The Works of Maria Edgeworth, Part I Vol 5

2019-09-25
The Works of Maria Edgeworth, Part I Vol 5
Title The Works of Maria Edgeworth, Part I Vol 5 PDF eBook
Author Marilyn Butler
Publisher Routledge
Pages 539
Release 2019-09-25
Genre Literary Collections
ISBN 1000749444

This book is a collection of novels The Absentee, Madame de Fleury, and Emilie de Coulanges by Maria Edgeworth that address issues of nationalism in an Anglo-Irish context and that will be of much use to scholars, students and general readers interested in fictional works. MARIA EDGEWORTH was born in 1768. Her first novel, Castle Rackrent (1800) was also her first Irish tale.
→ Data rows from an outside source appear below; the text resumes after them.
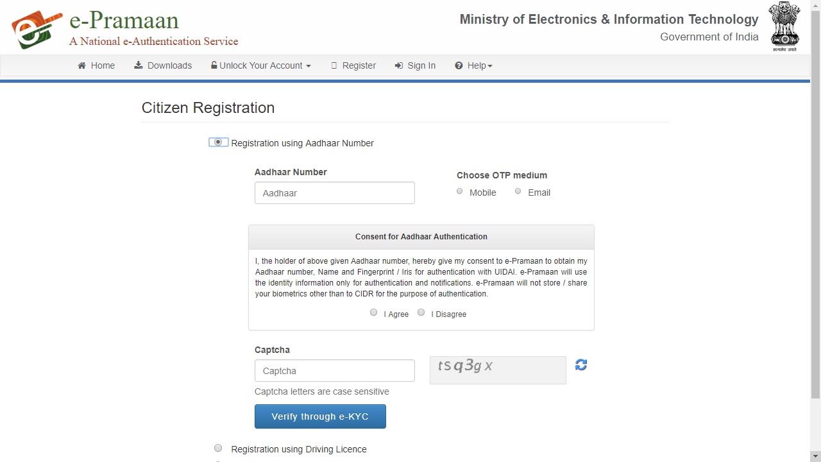Click the Government of India emblem

784,26
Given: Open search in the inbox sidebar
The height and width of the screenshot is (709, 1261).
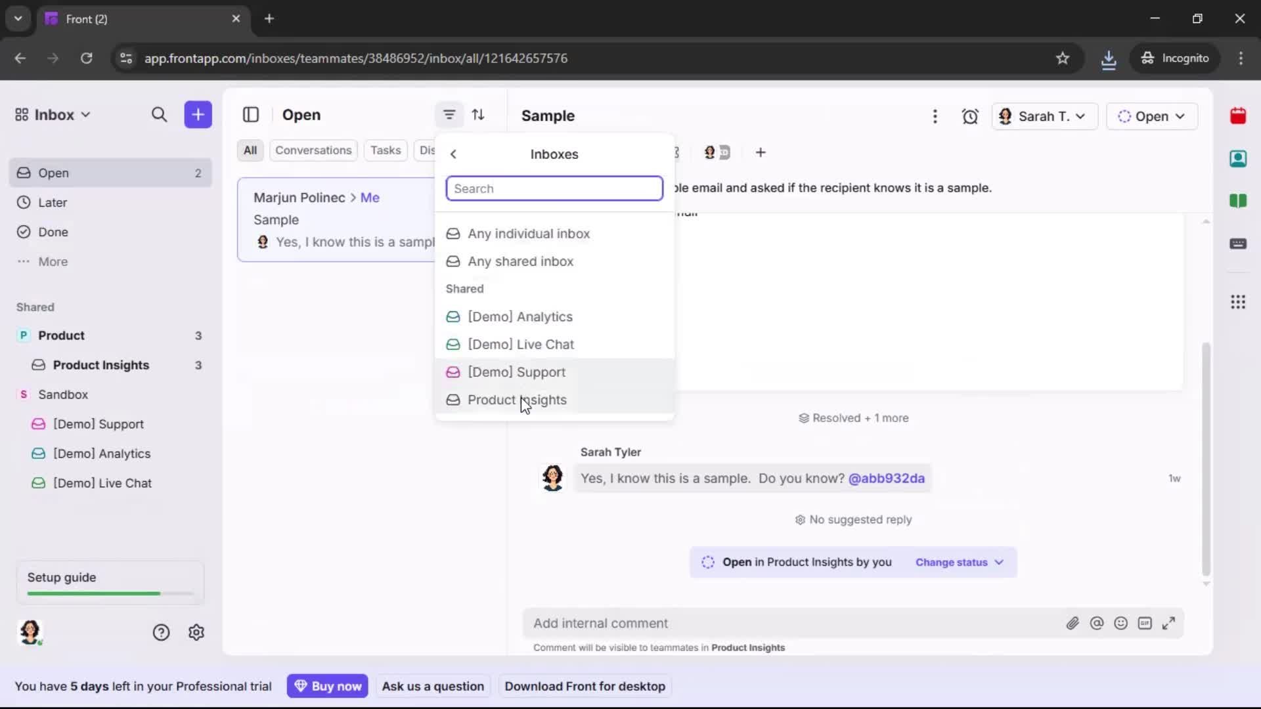Looking at the screenshot, I should [160, 114].
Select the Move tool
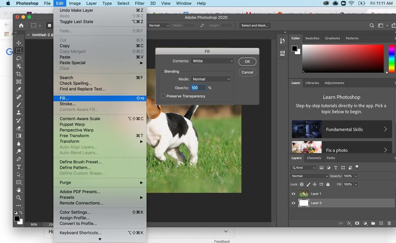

The next such tale was Ennui (1809), after which came The Absentee, which began life as an unstaged play and was then published (in prose) in Tales of Fashionable Life (1812), as were several of her other stories. They were followed in 1817 by the last of her Irish tales, Ormond. Maria Edgeworth died in 1849. Edited with an introduction and notes by Marilyn Butler.


The Works of Maria Edgeworth, Part I Vol 4

2019-09-25
The Works of Maria Edgeworth, Part I Vol 4
Title The Works of Maria Edgeworth, Part I Vol 4 PDF eBook
Author Marilyn Butler
Publisher Routledge
Pages 456
Release 2019-09-25
Genre Literary Collections
ISBN 1000749436

This book presents a selection of the educational and occasional writings of Maria Edgeworth. It shows how Maria Edgeworth familiarised herself with the remarkably acute, closely-observed treatises and essays of the true Renaissance man, Francis Bacon. MARIA EDGEWORTH was born in 1768. Her first novel, Castle Rackrent (1800) was also her first Irish tale. The next such tale was Ennui (1809), after which came The Absentee, which began life as an unstaged play and was then published (in prose) in Tales of Fashionable Life (1812), as were several of her other stories. They were followed in 1817 by the last of her Irish tales, Ormond. Maria Edgeworth died in 1849. Edited with an introduction and notes by Marilyn Butler.


Maria Edgeworth

1936
Maria Edgeworth
Title Maria Edgeworth PDF eBook
Author Theodore Goodman
Publisher
Pages 52
Release 1936
Genre
ISBN


Life, Death, and Consciousness in the Long Nineteenth Century

2022-11-07
Life, Death, and Consciousness in the Long Nineteenth Century
Title Life, Death, and Consciousness in the Long Nineteenth Century PDF eBook
Author Lucy Cogan
Publisher Springer Nature
Pages 283
Release 2022-11-07
Genre Literary Criticism
ISBN 3031133633

This book explores how the writers, poets, thinkers, historians, scientists, dilettantes and frauds of the long-nineteenth century addressed the “limit cases” regarding human existence that medicine continuously uncovered as it stretched the boundaries of knowledge. These cases cast troubling and distorted shadows on the culture, throwing into relief the values, vested interests, and power relations regarding the construction of embodied life and consciousness that underpinned the understanding of what it was to be alive in the long nineteenth century. Ranging over a period from the mid-eighteenth century through to the first decade of the twentieth century—an era that has been called the ‘Age of Science’—the essays collected here consider the cultural ripple effects of those previously unimaginable revolutions in science and medicine on humanity’s understanding of being.